--- begin ---

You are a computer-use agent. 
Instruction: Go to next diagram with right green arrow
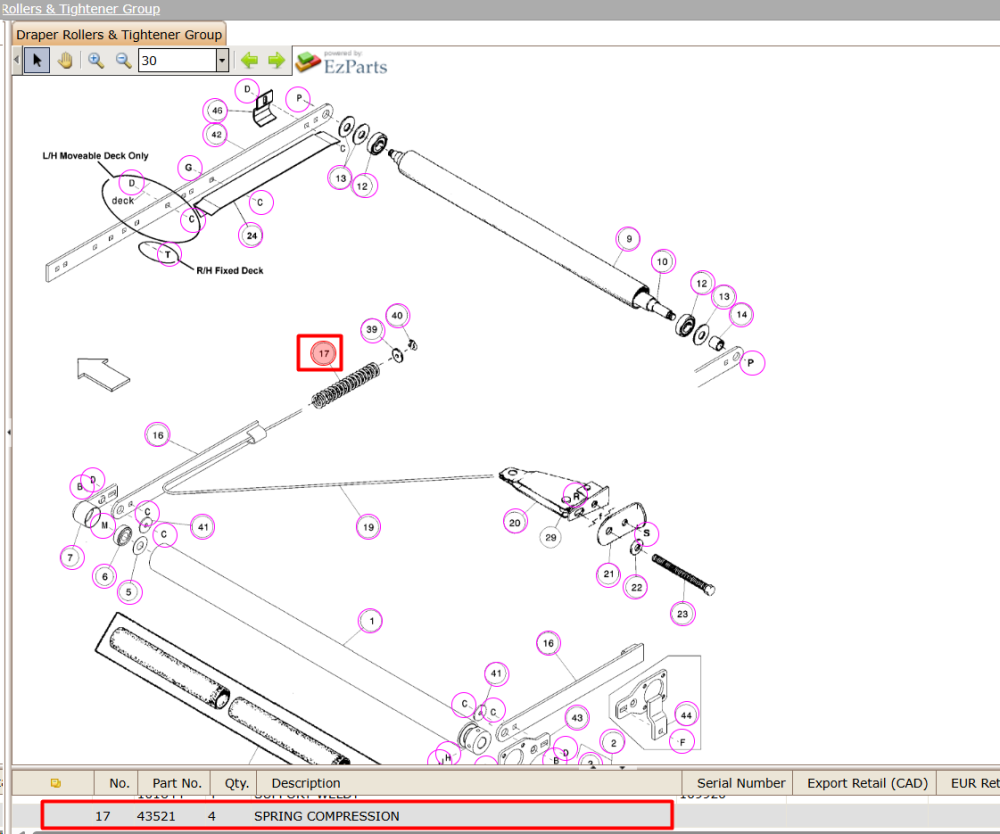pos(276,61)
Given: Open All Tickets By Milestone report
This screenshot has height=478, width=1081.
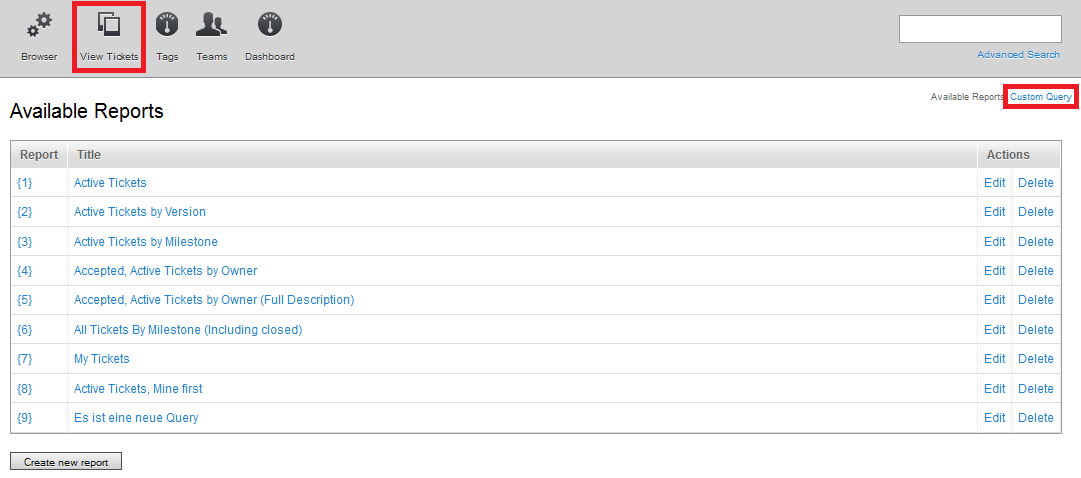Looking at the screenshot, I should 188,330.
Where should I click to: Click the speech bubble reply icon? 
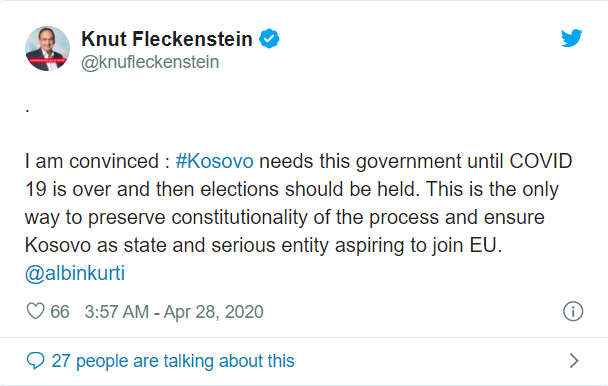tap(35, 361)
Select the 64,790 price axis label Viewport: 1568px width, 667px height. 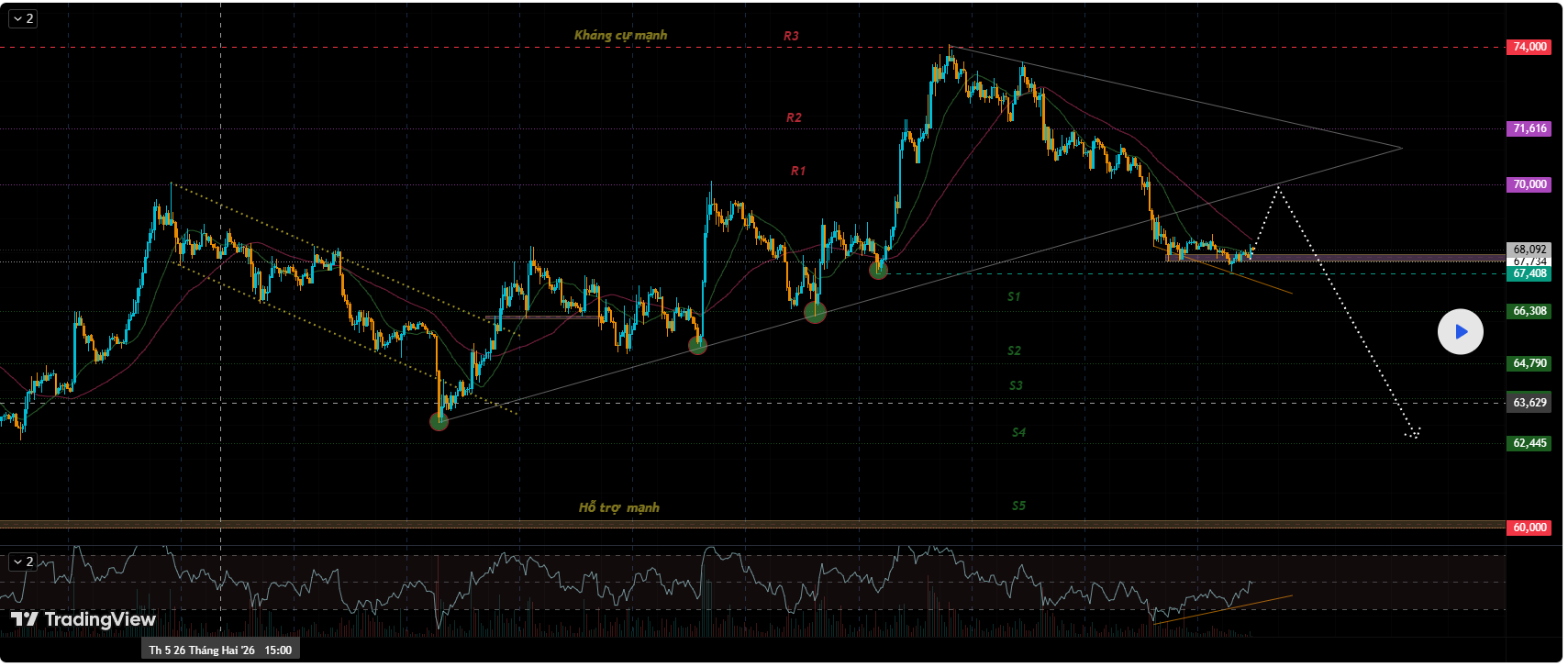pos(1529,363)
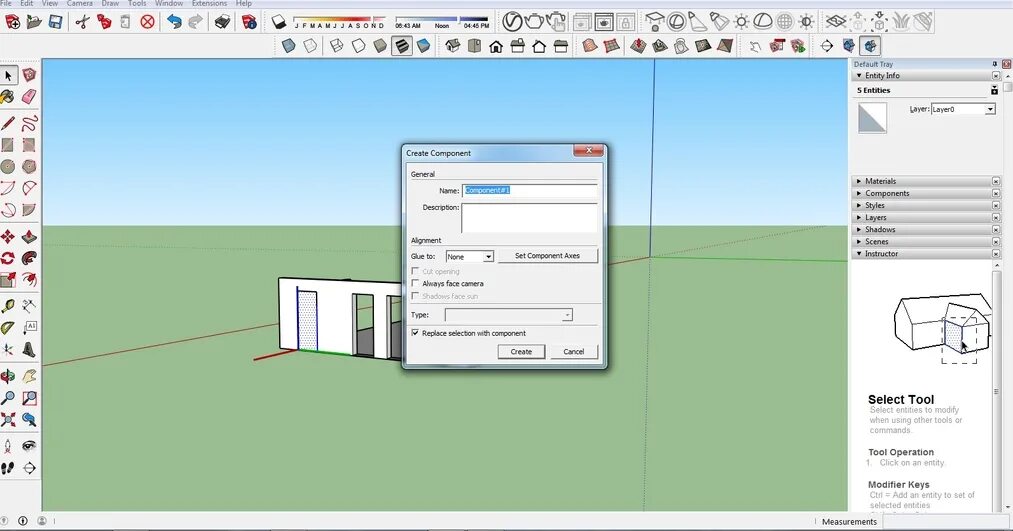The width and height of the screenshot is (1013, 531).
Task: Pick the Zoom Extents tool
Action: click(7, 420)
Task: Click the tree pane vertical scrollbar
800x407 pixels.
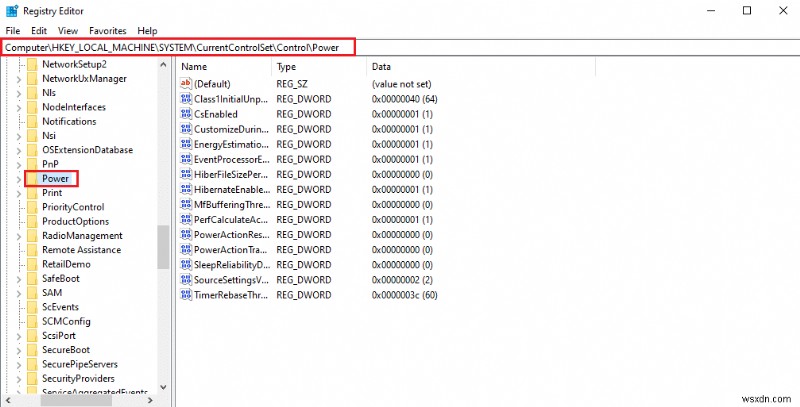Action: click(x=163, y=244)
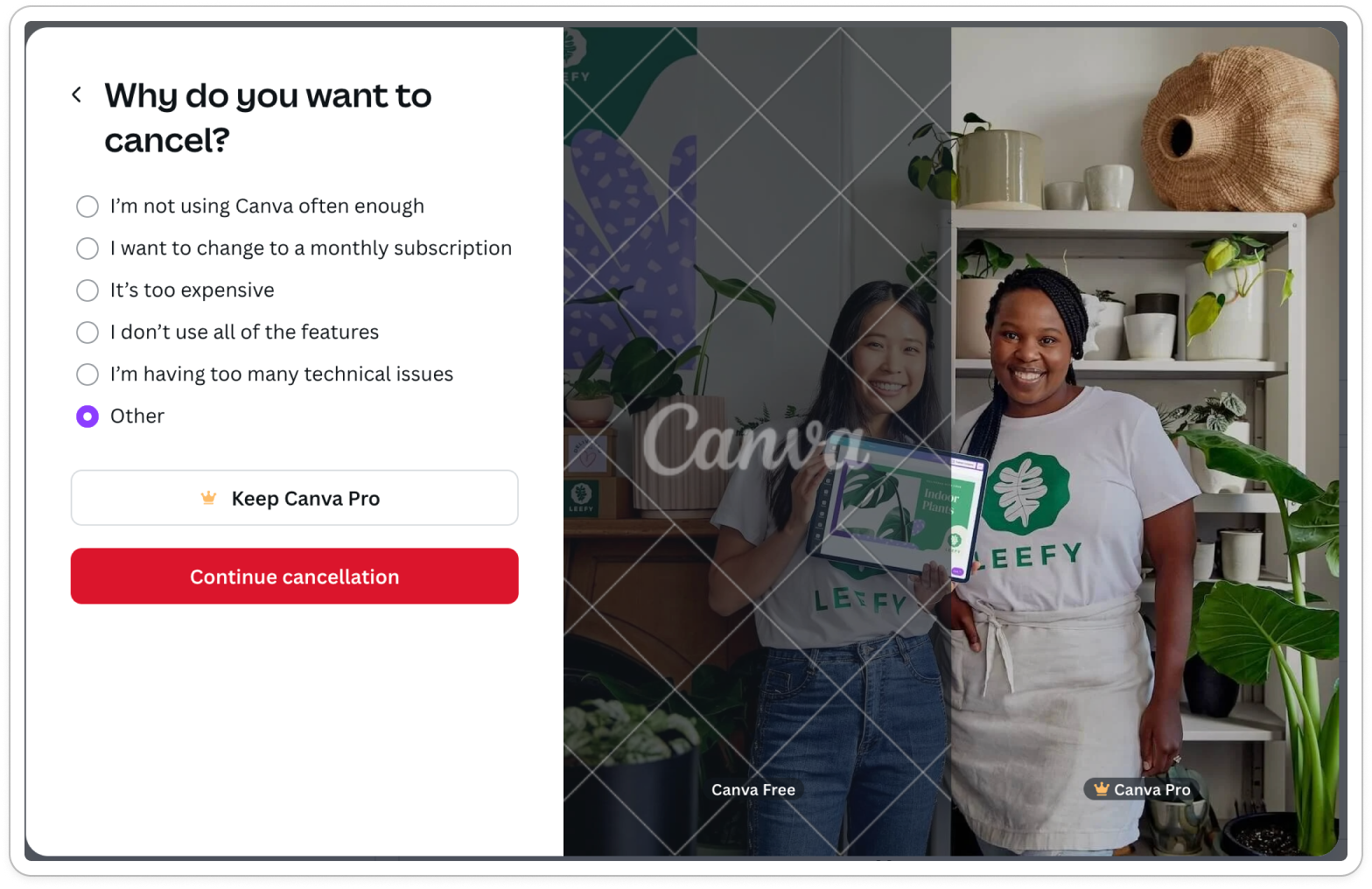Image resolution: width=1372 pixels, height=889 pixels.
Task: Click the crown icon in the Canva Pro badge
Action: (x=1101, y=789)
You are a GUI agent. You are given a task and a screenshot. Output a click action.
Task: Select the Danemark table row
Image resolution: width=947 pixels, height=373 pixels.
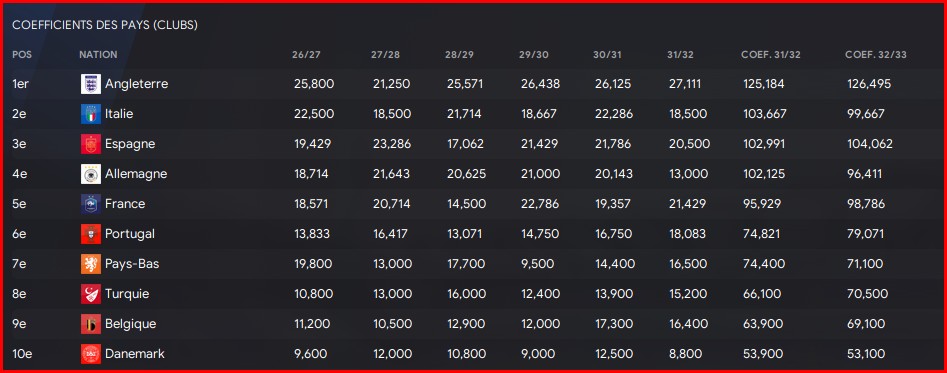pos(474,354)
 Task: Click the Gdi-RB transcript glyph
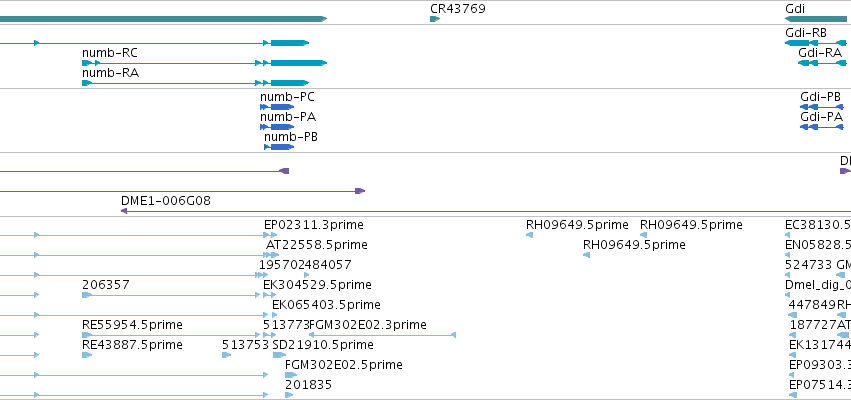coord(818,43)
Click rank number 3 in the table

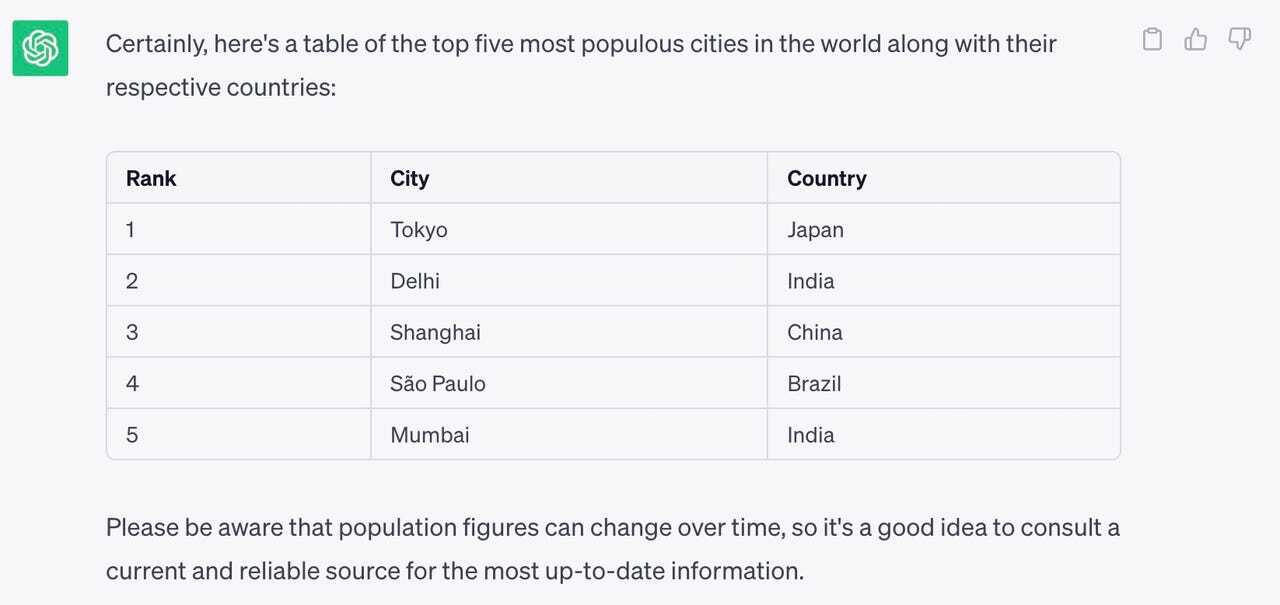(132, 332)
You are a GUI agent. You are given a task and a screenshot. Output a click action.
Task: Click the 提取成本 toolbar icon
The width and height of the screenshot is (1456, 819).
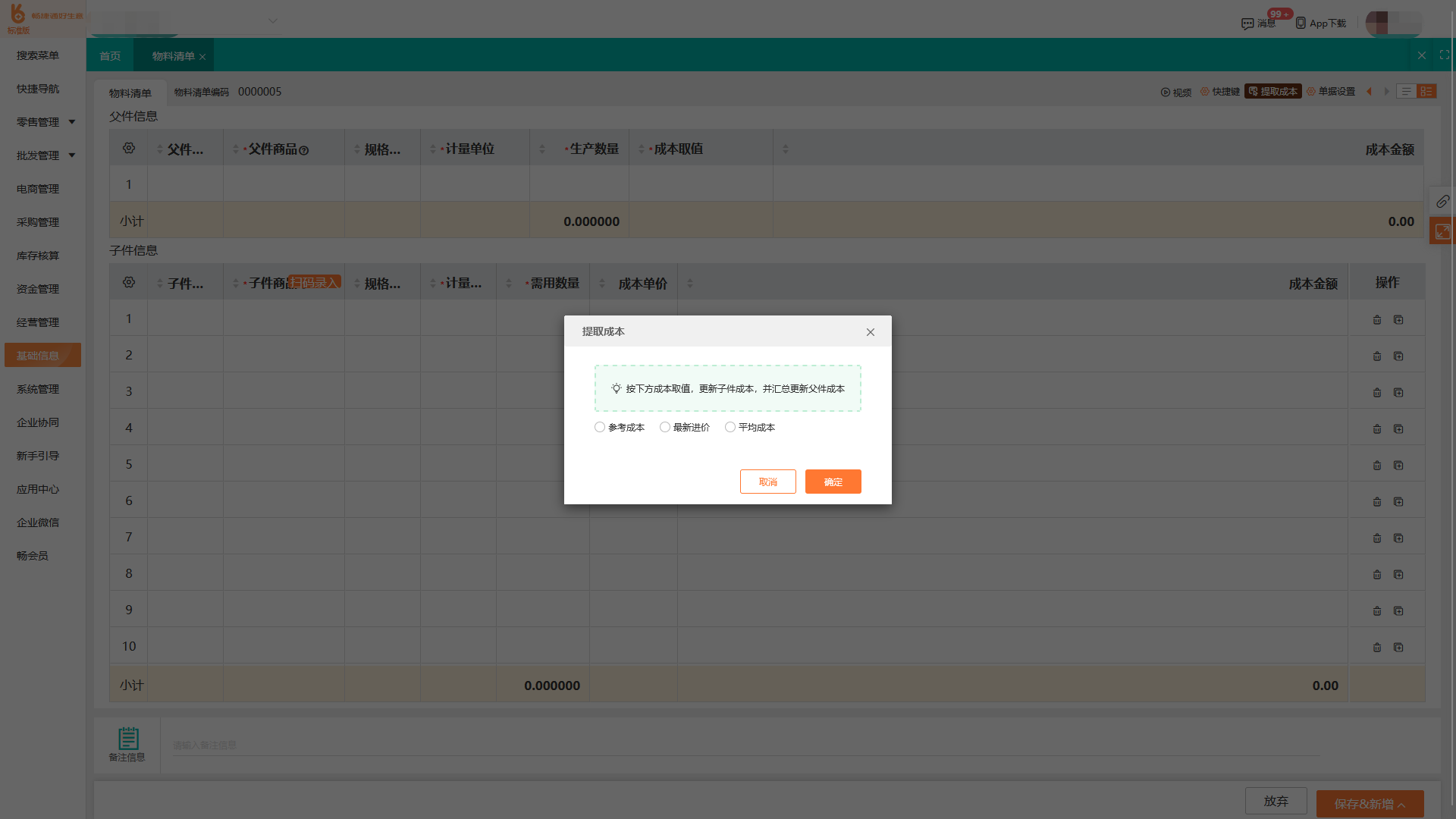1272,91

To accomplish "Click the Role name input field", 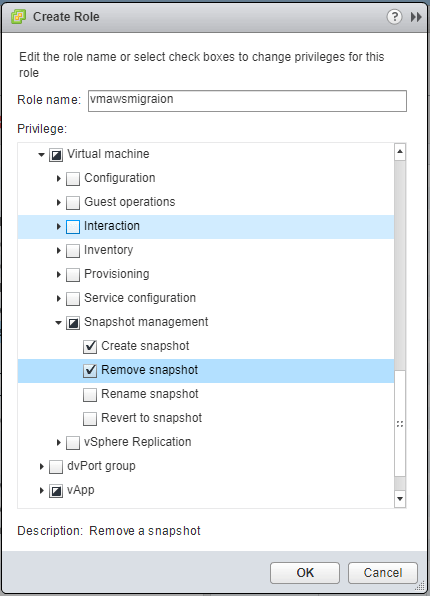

--- end ---

_GOAL_
Please convert the items above into a JSON list of strings, one string per line, starting with the line that contains "Task: Click the Gdi-RB transcript glyph" and going on through the last line of the items, both ends included. Leave out blank lines and the pictures.

_EXERCISE RESULT_
[
  " Task: Click the Gdi-RB transcript glyph",
  "coord(818,43)",
  "Click rank number 3 in the table",
  "(132, 332)",
  "You are a GUI agent. You are given a task and a screenshot. Output a click action.",
  "Task: Click the 提取成本 toolbar icon",
  "The width and height of the screenshot is (1456, 819).",
  "1272,91",
  "To accomplish \"Click the Role name input field\", "
]